WHAT TO DO: Put every line of the material into a JSON list of strings, with one string per line and any blank lines left out.

Lines of data
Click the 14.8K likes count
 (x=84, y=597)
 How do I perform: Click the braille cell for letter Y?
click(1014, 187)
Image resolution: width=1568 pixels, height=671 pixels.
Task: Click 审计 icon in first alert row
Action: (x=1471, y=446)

OUTPUT OF THE TASK:
[
  "Click the 14.8K likes count",
  " (x=84, y=597)",
  " How do I perform: Click the braille cell for letter Y?",
  "click(1014, 187)",
  "Image resolution: width=1568 pixels, height=671 pixels.",
  "Task: Click 审计 icon in first alert row",
  "Action: (x=1471, y=446)"
]